If RadioShack couldn't earn enough to stay open -- selling all the various products that they did (mostly Sprint phones and service the ladt few years, AFAICT) -- do you really think there's gonna be enough sales of AdaFruit products to keep retail stores open? No.
Radioshack failed by giving up its original niche and trying to do what bigger, better-funded competitors were doing, badly. Maybe there wasn't a sufficient market for an electronic components retail store, but there certainly wasn't a sufficient market for a mini Best Buy with even worse prices.
There might well be a market for a much smaller number of stores with stuff for people who make things. Germany's Conrad Electronics appears to do well with that, though their stores are larger and also include a lot of ordinary consumer stuff.
Radioshack failed when they fired their engineers that were really good at coming up with all the neat stuff they had at the time. So they had no engineers then they started to be a me-too in an already filled space of consumer electronics and cellphones.
I bet that if they would have found a way to hold on to the vision their original engineers had, they could have been the ones to create the Raspberry Pie at an earlier date. Or drones, or expand their part business and become what Digikey is now. Radio Shack had wildly more resources than any of these other projects when they started, but they scoffed at the kits and parts and left them for the cell phone market which they coveted for an easy dime that didn't require the engineers of old.
I'm surprised that they held on for as long as they did, all the while being completely blind to the "makers" that were still there and growing up around them. Until it was quite literally too late and they just became another "me-too" there also.
Now, Adafruit is expensive, but I trust their components not to explode or otherwise destroy my project. I would travel to an Adafruit-owned RadioShack on Sunday night for that last-minute component. And like I did so often in the 90s, walk out of there having thrown a couple hundred dollars into the "this looks interesting" project hole.
Heck, in the valley, IRL fulfillment (willcall)/retail of electronic components is limited: (Halted isn’t organized and sells mostly used stuff without ESD management anywhere, Fry’s is a joke). Maybe you can will-call some places (Jameco), but the main sources like FleaBay and DigiKey don’t compare to IRL/right-now like Shenzhen highrise of everything bad fakes, good fakes and authentic. If you’re prototyping and about to do small runs it’s much easier in China because suppliers of all sizes and contract manufacturers right there, and can turn-around PCBs in a couple of hours. America doesn’t have anything remotely close to the density and rapid business efficiency of Shenzhen.
I went to my local RadioShack's liquidation...bought a ton of RadioShack branded things at discount to have for nostalgia purposes. Was also pleasantly surprised to see a section of the DIY kits you would find at adafruit including arduinos and RPi's.
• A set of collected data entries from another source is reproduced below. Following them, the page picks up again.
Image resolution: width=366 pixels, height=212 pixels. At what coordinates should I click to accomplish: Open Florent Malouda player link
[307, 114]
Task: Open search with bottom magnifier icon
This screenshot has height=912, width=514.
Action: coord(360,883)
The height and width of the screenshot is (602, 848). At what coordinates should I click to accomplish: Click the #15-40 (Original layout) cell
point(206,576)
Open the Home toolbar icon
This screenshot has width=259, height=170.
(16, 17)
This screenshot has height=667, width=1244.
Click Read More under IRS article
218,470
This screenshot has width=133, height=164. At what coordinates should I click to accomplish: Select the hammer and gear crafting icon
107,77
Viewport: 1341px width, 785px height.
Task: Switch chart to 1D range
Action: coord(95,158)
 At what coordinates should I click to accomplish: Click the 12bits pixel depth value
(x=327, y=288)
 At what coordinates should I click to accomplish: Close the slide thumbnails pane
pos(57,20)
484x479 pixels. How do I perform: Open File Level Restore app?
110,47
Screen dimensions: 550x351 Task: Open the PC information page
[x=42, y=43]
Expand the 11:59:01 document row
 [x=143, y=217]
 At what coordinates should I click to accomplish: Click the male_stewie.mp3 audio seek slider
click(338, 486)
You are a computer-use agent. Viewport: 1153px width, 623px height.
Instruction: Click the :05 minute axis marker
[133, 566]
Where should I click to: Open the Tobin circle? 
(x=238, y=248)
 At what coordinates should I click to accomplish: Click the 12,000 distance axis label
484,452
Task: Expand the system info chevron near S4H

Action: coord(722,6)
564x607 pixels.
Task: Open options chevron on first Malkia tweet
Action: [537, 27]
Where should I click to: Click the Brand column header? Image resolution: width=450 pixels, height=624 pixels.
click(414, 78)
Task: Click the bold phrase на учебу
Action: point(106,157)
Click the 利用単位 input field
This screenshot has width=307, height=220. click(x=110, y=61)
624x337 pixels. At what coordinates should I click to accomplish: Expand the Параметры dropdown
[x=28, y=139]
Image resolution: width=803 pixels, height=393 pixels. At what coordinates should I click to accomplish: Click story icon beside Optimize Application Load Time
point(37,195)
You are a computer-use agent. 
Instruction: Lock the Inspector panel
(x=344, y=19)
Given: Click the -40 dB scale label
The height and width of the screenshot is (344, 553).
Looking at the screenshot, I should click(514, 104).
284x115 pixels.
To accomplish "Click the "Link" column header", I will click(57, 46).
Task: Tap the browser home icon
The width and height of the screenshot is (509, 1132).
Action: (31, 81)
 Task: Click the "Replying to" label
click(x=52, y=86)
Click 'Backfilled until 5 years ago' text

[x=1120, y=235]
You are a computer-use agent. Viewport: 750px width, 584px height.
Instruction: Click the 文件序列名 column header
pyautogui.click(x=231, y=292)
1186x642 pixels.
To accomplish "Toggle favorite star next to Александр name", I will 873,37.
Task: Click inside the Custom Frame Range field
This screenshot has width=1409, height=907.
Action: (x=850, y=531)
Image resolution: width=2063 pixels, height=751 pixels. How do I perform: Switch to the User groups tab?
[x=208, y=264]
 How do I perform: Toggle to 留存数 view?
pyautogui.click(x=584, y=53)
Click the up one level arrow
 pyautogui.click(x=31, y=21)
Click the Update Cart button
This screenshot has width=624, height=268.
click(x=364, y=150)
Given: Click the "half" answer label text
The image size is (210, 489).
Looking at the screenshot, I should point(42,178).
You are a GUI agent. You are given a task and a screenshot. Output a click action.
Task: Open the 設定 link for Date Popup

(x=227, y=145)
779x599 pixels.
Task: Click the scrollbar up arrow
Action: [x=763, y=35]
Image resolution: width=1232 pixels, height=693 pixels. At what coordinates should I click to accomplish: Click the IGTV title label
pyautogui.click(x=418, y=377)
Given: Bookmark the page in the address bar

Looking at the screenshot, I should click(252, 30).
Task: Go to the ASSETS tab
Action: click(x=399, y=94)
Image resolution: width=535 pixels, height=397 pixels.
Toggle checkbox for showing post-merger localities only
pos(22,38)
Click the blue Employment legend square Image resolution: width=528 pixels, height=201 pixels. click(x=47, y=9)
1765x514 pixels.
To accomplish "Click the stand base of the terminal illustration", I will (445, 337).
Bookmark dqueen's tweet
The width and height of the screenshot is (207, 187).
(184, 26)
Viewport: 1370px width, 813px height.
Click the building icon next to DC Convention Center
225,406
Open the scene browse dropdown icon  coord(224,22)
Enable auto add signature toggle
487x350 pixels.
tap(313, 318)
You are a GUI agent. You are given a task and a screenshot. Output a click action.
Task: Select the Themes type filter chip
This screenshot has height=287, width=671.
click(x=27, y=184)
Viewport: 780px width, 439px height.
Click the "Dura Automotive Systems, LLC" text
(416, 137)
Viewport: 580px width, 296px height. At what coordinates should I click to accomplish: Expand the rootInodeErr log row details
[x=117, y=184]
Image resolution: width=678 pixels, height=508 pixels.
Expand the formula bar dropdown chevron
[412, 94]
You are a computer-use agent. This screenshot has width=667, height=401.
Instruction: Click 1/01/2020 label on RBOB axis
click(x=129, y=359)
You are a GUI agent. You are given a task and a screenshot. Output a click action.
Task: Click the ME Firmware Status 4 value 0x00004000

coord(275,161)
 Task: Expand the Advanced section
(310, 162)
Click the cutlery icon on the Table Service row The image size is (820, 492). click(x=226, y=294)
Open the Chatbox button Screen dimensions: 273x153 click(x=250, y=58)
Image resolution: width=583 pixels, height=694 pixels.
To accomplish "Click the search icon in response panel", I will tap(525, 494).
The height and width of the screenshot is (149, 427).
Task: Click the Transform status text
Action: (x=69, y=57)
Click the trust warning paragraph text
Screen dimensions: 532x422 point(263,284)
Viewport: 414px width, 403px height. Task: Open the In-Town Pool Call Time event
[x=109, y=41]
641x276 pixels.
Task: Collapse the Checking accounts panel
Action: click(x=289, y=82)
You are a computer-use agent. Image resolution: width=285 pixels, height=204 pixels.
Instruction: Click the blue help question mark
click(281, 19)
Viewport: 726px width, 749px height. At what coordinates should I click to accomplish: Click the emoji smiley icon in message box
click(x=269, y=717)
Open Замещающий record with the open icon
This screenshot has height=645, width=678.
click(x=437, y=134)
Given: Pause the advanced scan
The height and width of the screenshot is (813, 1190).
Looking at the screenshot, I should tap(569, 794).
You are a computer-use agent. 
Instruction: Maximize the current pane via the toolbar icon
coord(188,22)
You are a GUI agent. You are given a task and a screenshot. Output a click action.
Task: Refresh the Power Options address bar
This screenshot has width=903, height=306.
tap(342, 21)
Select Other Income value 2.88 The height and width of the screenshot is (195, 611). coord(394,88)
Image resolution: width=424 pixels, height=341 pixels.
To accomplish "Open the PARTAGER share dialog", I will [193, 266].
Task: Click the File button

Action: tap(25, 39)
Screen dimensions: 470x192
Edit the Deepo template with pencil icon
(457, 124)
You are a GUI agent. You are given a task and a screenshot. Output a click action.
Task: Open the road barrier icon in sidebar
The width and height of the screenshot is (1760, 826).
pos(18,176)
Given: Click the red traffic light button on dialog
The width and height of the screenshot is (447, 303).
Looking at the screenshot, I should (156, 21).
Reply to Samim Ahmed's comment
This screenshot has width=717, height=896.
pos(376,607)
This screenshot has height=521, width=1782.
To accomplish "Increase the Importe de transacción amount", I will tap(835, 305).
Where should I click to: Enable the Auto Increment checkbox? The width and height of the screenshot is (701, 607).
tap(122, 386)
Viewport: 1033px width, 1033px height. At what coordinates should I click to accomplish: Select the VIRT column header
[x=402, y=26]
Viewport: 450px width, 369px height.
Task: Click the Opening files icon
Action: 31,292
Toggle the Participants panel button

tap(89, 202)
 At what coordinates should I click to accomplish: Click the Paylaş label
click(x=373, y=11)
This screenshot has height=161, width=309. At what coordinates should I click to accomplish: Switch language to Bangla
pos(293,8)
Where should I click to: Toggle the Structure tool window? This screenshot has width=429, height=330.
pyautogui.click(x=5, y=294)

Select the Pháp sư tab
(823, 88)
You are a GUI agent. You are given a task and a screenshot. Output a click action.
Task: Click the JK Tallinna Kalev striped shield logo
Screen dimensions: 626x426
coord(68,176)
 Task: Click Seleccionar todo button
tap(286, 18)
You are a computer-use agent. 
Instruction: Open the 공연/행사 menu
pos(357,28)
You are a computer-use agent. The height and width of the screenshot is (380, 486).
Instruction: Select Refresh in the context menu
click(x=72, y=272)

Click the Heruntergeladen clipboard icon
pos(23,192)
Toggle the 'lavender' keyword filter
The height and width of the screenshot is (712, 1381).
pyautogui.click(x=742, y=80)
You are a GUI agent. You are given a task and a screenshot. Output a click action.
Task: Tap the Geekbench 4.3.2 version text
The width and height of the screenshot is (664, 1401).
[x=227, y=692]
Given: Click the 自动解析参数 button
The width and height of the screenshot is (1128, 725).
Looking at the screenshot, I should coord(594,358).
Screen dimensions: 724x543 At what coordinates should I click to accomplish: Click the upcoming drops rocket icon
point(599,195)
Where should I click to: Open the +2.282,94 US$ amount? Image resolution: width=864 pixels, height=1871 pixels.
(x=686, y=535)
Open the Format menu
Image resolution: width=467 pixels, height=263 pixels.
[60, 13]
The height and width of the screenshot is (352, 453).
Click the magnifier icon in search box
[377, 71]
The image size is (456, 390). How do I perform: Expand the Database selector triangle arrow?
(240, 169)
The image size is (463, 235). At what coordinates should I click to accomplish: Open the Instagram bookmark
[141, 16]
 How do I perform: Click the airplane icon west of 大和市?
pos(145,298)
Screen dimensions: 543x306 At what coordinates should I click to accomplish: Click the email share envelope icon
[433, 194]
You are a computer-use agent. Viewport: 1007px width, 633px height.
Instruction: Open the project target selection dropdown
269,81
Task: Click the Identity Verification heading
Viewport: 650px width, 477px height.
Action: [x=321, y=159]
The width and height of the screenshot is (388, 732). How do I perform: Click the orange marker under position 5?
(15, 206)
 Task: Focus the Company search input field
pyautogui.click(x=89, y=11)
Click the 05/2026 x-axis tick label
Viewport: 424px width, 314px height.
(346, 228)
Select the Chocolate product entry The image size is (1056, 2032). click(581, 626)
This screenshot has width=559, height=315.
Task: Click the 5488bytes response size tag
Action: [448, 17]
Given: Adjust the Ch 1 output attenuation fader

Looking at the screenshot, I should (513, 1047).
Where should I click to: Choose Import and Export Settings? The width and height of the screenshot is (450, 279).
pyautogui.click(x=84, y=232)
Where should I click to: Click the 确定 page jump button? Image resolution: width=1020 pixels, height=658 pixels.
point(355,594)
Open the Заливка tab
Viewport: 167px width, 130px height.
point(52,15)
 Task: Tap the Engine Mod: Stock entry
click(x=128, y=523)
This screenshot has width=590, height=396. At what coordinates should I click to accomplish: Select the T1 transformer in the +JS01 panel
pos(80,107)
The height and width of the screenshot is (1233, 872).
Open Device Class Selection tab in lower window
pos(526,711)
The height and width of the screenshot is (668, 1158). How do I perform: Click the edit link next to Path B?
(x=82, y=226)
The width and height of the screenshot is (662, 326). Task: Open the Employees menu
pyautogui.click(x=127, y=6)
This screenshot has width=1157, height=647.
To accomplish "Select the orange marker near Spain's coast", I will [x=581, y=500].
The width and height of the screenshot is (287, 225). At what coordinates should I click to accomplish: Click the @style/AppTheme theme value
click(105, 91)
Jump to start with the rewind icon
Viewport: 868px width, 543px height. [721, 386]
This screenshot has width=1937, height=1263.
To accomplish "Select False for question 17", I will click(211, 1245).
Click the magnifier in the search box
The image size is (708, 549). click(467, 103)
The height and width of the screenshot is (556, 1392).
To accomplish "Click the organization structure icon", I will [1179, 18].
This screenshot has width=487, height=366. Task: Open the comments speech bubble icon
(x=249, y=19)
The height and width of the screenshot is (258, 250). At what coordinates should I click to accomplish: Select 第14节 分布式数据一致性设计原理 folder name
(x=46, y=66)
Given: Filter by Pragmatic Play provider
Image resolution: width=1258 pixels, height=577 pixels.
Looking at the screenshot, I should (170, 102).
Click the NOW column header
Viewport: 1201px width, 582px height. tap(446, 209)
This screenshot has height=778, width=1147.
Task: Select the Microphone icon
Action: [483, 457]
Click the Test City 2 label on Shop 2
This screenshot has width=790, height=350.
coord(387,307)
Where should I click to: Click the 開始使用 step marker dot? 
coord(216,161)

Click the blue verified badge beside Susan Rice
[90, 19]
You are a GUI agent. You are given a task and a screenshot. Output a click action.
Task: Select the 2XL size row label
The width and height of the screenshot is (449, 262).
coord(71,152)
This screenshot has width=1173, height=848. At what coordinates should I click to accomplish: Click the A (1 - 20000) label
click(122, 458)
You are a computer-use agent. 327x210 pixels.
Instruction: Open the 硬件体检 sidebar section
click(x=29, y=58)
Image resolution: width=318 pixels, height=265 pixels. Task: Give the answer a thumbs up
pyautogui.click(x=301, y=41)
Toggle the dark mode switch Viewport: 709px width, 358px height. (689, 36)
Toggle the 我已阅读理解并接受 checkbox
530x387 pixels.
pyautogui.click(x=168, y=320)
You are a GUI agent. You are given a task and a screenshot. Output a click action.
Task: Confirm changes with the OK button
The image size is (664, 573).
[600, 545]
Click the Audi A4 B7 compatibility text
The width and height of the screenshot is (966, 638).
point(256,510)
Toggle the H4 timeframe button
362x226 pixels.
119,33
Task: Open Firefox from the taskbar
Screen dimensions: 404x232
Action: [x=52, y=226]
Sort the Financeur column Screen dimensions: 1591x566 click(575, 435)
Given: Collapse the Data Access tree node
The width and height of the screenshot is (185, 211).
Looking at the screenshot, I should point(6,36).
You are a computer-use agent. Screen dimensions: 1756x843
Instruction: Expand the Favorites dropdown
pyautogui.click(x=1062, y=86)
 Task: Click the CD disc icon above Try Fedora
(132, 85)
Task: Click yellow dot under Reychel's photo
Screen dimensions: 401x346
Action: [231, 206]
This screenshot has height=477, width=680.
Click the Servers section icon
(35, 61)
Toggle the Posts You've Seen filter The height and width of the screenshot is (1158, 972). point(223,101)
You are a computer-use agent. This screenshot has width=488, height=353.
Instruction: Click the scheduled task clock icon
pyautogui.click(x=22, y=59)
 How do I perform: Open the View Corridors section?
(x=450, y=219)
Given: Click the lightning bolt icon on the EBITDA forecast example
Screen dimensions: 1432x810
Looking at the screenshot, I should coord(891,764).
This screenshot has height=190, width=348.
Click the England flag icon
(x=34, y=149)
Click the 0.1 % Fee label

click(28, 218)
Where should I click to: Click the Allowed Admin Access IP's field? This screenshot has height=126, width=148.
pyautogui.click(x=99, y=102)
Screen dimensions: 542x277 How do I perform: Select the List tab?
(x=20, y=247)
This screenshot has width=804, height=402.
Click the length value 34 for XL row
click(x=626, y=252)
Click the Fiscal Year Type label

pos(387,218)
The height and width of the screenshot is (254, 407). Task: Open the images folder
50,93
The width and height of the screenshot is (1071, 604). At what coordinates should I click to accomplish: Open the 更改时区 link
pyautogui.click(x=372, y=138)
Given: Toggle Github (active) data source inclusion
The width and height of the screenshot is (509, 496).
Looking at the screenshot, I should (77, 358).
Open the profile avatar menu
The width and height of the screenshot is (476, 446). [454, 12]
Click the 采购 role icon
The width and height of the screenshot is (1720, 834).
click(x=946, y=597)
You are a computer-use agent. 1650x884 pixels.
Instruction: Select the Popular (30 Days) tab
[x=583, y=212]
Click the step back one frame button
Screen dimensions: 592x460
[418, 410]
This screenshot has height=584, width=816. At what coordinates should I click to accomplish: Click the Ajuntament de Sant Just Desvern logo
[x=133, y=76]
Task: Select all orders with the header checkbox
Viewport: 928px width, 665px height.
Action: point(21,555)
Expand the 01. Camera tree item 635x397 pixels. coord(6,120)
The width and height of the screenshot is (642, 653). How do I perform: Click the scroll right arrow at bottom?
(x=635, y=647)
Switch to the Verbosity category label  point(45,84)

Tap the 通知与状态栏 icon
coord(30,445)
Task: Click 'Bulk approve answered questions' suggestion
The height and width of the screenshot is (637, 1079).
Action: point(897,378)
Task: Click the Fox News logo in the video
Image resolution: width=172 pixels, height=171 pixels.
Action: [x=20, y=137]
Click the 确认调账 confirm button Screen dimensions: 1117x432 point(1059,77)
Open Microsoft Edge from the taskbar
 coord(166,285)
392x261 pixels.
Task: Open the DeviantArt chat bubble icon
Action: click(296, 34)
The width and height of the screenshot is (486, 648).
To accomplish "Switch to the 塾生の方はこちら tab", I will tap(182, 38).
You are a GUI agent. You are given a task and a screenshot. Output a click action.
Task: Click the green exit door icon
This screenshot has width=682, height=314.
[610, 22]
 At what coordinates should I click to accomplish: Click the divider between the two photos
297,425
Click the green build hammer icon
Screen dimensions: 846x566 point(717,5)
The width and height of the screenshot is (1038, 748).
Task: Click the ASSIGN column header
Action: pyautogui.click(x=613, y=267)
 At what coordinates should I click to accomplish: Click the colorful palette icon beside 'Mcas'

What else could they do? Even with the big markups, those resistors and transistors weren't profitable because they turned over so slowly.
I have so much Radio Shack branded crud around my house (and that was even before I went on a shopping spree through like six stores undergoing clearance), they used to be so much more than a store. I'm glad to see it finally end up in good hands.
Fascinating stuff: https://priceonomics.com/porsche-the-hedge-fund-that-also-ma...
Adafruit is an awesome, modern business model (juxtaposed to the tiny margins of components and other commodification) that pumps out tons of quality kits, and Fried is killing it! I see tons of new product demos all the time on their YouTube channel.[0]
0: https://youtube.com/user/adafruit
PS: Still have my PS/2 :cueCat.
Update: if you really love electronics, more YT channels: eevblog, ave, bigclivedotcom, mikeselectricstuff, strange parts, this does not compute, louisrossmann (IIRC)
I hope for adafruit's sake this is just a joke around a framed radio shack cert.
I just know that Adafruit will bring back at least some of the luster that Radio Shack once held in my heart.
Add a pickup counter... I would still pay shipping to pick up.